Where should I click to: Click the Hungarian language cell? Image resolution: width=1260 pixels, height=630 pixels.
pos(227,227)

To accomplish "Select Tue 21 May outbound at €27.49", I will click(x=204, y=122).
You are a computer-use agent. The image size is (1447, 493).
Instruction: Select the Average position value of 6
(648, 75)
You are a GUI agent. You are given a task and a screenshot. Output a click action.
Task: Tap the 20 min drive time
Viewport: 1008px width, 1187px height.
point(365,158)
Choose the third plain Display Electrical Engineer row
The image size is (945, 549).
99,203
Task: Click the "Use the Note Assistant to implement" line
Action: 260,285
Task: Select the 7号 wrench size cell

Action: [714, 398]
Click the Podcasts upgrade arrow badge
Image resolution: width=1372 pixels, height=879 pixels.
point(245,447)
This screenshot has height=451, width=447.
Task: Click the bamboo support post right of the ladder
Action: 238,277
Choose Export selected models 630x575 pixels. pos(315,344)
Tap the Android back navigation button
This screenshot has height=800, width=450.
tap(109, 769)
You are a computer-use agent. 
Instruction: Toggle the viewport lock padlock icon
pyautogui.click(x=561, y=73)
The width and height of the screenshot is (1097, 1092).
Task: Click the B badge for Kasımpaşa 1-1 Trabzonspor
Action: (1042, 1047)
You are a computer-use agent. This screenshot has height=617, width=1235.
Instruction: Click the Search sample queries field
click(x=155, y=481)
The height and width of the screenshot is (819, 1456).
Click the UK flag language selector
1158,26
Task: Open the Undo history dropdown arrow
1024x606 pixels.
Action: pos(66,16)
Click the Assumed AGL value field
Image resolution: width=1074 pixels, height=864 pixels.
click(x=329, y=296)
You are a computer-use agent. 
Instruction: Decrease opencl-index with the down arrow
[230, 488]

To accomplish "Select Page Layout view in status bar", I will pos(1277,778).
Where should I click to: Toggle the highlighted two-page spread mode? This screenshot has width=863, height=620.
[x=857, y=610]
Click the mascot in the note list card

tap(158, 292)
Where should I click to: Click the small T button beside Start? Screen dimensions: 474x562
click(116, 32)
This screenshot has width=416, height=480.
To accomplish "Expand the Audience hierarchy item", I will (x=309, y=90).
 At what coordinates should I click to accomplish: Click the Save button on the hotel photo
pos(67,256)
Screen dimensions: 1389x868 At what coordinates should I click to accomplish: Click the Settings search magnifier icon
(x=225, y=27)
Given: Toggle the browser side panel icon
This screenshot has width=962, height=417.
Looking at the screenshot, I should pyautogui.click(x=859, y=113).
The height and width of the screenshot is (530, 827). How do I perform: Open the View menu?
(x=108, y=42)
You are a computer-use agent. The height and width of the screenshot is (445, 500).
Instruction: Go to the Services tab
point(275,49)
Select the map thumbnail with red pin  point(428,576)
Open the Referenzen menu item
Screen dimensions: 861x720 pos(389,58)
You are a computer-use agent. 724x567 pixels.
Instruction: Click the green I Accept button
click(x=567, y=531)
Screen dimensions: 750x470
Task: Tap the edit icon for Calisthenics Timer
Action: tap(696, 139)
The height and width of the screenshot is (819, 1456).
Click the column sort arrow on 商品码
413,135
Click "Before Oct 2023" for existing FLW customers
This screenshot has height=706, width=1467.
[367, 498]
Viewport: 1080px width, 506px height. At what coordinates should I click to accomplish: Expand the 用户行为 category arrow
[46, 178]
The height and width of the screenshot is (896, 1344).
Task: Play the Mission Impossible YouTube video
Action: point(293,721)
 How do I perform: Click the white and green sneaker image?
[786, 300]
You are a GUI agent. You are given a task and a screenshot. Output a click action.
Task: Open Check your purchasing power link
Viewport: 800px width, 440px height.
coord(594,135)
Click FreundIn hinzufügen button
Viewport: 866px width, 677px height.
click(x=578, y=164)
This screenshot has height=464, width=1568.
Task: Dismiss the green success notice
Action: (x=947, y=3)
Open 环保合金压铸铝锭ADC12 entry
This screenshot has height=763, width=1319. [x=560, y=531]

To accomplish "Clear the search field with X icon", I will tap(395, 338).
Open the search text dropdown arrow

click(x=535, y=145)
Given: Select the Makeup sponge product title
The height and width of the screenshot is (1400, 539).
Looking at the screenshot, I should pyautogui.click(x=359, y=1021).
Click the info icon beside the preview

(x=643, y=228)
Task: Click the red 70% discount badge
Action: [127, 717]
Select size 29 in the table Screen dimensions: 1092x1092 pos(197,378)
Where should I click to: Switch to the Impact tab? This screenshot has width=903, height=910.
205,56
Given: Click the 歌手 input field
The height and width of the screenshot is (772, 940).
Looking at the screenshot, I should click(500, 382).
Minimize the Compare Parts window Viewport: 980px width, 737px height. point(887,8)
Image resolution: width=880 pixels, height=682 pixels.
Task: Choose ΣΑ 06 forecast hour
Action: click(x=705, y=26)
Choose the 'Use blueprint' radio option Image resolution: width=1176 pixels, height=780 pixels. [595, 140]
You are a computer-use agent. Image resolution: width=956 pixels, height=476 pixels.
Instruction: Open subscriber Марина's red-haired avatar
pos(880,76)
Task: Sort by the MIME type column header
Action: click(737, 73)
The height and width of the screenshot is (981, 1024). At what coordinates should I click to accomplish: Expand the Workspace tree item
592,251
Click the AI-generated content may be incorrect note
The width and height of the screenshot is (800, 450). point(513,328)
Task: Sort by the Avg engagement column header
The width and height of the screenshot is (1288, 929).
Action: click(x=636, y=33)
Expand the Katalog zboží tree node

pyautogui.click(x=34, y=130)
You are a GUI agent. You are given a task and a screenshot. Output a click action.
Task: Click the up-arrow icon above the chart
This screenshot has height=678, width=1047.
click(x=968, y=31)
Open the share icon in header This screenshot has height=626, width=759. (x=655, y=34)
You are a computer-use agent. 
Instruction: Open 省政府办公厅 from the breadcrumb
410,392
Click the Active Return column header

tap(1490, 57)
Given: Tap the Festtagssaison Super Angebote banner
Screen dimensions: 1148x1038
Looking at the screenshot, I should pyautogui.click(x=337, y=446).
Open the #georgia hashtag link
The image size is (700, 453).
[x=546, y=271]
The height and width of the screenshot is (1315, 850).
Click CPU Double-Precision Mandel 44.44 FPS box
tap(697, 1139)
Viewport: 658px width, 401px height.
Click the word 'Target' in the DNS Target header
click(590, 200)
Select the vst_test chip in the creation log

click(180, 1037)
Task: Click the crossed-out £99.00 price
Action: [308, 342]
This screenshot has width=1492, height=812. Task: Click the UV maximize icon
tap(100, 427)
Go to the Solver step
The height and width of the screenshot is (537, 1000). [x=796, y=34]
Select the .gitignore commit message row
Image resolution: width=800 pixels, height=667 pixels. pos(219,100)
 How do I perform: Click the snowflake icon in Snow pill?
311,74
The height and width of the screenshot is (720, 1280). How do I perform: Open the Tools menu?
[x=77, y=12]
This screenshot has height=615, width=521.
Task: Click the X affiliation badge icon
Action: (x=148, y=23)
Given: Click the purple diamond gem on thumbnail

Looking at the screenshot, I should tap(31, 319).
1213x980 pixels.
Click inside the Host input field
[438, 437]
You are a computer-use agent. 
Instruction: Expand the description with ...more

○ ○ ○ ○ ○ ○ ○

• Task
Transcribe the records exactly as they appear.

• Reply
Where should I click to: Click the Hungarian language cell? Image resolution: width=1260 pixels, height=630 pixels.
pos(227,227)

To accomplish "Select Tue 21 May outbound at €27.49", I will click(x=204, y=122).
You are a computer-use agent. The image size is (1447, 493).
Instruction: Select the Average position value of 6
(648, 75)
You are a GUI agent. You are given a task and a screenshot. Output a click action.
Task: Tap the 20 min drive time
Viewport: 1008px width, 1187px height.
point(365,158)
Choose the third plain Display Electrical Engineer row
The image size is (945, 549).
99,203
Task: Click the "Use the Note Assistant to implement" line
Action: 260,285
Task: Select the 7号 wrench size cell

Action: [714, 398]
Click the Podcasts upgrade arrow badge
Image resolution: width=1372 pixels, height=879 pixels.
point(245,447)
This screenshot has height=451, width=447.
Task: Click the bamboo support post right of the ladder
Action: 238,277
Choose Export selected models 630x575 pixels. pos(315,344)
Tap the Android back navigation button
This screenshot has height=800, width=450.
tap(109, 769)
You are a computer-use agent. 
Instruction: Toggle the viewport lock padlock icon
pyautogui.click(x=561, y=73)
The width and height of the screenshot is (1097, 1092).
Task: Click the B badge for Kasımpaşa 1-1 Trabzonspor
Action: (1042, 1047)
You are a computer-use agent. This screenshot has height=617, width=1235.
Instruction: Click the Search sample queries field
click(x=155, y=481)
The height and width of the screenshot is (819, 1456).
Click the UK flag language selector
1158,26
Task: Open the Undo history dropdown arrow
1024x606 pixels.
Action: pos(66,16)
Click the Assumed AGL value field
Image resolution: width=1074 pixels, height=864 pixels.
click(x=329, y=296)
You are a computer-use agent. 
Instruction: Decrease opencl-index with the down arrow
[230, 488]

To accomplish "Select Page Layout view in status bar", I will pos(1277,778).
Where should I click to: Toggle the highlighted two-page spread mode? This screenshot has width=863, height=620.
[x=857, y=610]
Click the mascot in the note list card

tap(158, 292)
Where should I click to: Click the small T button beside Start? Screen dimensions: 474x562
click(116, 32)
This screenshot has width=416, height=480.
To accomplish "Expand the Audience hierarchy item", I will (x=309, y=90).
 At what coordinates should I click to accomplish: Click the Save button on the hotel photo
pos(67,256)
Screen dimensions: 1389x868 At what coordinates should I click to accomplish: Click the Settings search magnifier icon
(x=225, y=27)
Given: Toggle the browser side panel icon
This screenshot has width=962, height=417.
Looking at the screenshot, I should pyautogui.click(x=859, y=113).
The height and width of the screenshot is (530, 827). How do I perform: Open the View menu?
(x=108, y=42)
You are a computer-use agent. The height and width of the screenshot is (445, 500).
Instruction: Go to the Services tab
point(275,49)
Select the map thumbnail with red pin  point(428,576)
Open the Referenzen menu item
Screen dimensions: 861x720 pos(389,58)
You are a computer-use agent. 724x567 pixels.
Instruction: Click the green I Accept button
click(x=567, y=531)
Screen dimensions: 750x470
Task: Tap the edit icon for Calisthenics Timer
Action: tap(696, 139)
The height and width of the screenshot is (819, 1456).
Click the column sort arrow on 商品码
413,135
Click "Before Oct 2023" for existing FLW customers
This screenshot has height=706, width=1467.
[367, 498]
Viewport: 1080px width, 506px height. At what coordinates should I click to accomplish: Expand the 用户行为 category arrow
[46, 178]
The height and width of the screenshot is (896, 1344).
Task: Play the Mission Impossible YouTube video
Action: point(293,721)
 How do I perform: Click the white and green sneaker image?
[786, 300]
You are a GUI agent. You are given a task and a screenshot. Output a click action.
Task: Open Check your purchasing power link
Viewport: 800px width, 440px height.
coord(594,135)
Click FreundIn hinzufügen button
Viewport: 866px width, 677px height.
click(x=578, y=164)
This screenshot has height=464, width=1568.
Task: Dismiss the green success notice
Action: (x=947, y=3)
Open 环保合金压铸铝锭ADC12 entry
This screenshot has height=763, width=1319. [x=560, y=531]

To accomplish "Clear the search field with X icon", I will tap(395, 338).
Open the search text dropdown arrow

click(x=535, y=145)
Given: Select the Makeup sponge product title
The height and width of the screenshot is (1400, 539).
Looking at the screenshot, I should pyautogui.click(x=359, y=1021).
Click the info icon beside the preview

(x=643, y=228)
Task: Click the red 70% discount badge
Action: [127, 717]
Select size 29 in the table Screen dimensions: 1092x1092 pos(197,378)
Where should I click to: Switch to the Impact tab? This screenshot has width=903, height=910.
205,56
Given: Click the 歌手 input field
The height and width of the screenshot is (772, 940).
Looking at the screenshot, I should click(500, 382).
Minimize the Compare Parts window Viewport: 980px width, 737px height. point(887,8)
Image resolution: width=880 pixels, height=682 pixels.
Task: Choose ΣΑ 06 forecast hour
Action: click(x=705, y=26)
Choose the 'Use blueprint' radio option Image resolution: width=1176 pixels, height=780 pixels. [595, 140]
You are a computer-use agent. Image resolution: width=956 pixels, height=476 pixels.
Instruction: Open subscriber Марина's red-haired avatar
pos(880,76)
Task: Sort by the MIME type column header
Action: click(737, 73)
The height and width of the screenshot is (981, 1024). At what coordinates should I click to accomplish: Expand the Workspace tree item
592,251
Click the AI-generated content may be incorrect note
The width and height of the screenshot is (800, 450). point(513,328)
Task: Sort by the Avg engagement column header
The width and height of the screenshot is (1288, 929).
Action: click(x=636, y=33)
Expand the Katalog zboží tree node

pyautogui.click(x=34, y=130)
You are a GUI agent. You are given a task and a screenshot. Output a click action.
Task: Click the up-arrow icon above the chart
This screenshot has height=678, width=1047.
click(x=968, y=31)
Open the share icon in header This screenshot has height=626, width=759. (x=655, y=34)
You are a computer-use agent. 
Instruction: Open 省政府办公厅 from the breadcrumb
410,392
Click the Active Return column header

tap(1490, 57)
Given: Tap the Festtagssaison Super Angebote banner
Screen dimensions: 1148x1038
Looking at the screenshot, I should pyautogui.click(x=337, y=446).
Open the #georgia hashtag link
The image size is (700, 453).
[x=546, y=271]
The height and width of the screenshot is (1315, 850).
Click CPU Double-Precision Mandel 44.44 FPS box
tap(697, 1139)
Viewport: 658px width, 401px height.
Click the word 'Target' in the DNS Target header
click(590, 200)
Select the vst_test chip in the creation log

click(180, 1037)
Task: Click the crossed-out £99.00 price
Action: [308, 342]
This screenshot has width=1492, height=812. Task: Click the UV maximize icon
tap(100, 427)
Go to the Solver step
The height and width of the screenshot is (537, 1000). [x=796, y=34]
Select the .gitignore commit message row
Image resolution: width=800 pixels, height=667 pixels. pos(219,100)
 How do I perform: Click the snowflake icon in Snow pill?
311,74
The height and width of the screenshot is (720, 1280). How do I perform: Open the Tools menu?
[x=77, y=12]
This screenshot has height=615, width=521.
Task: Click the X affiliation badge icon
Action: (x=148, y=23)
Given: Click the purple diamond gem on thumbnail

Looking at the screenshot, I should tap(31, 319).
1213x980 pixels.
Click inside the Host input field
[438, 437]
You are a computer-use agent. 
Instruction: Expand the description with ...more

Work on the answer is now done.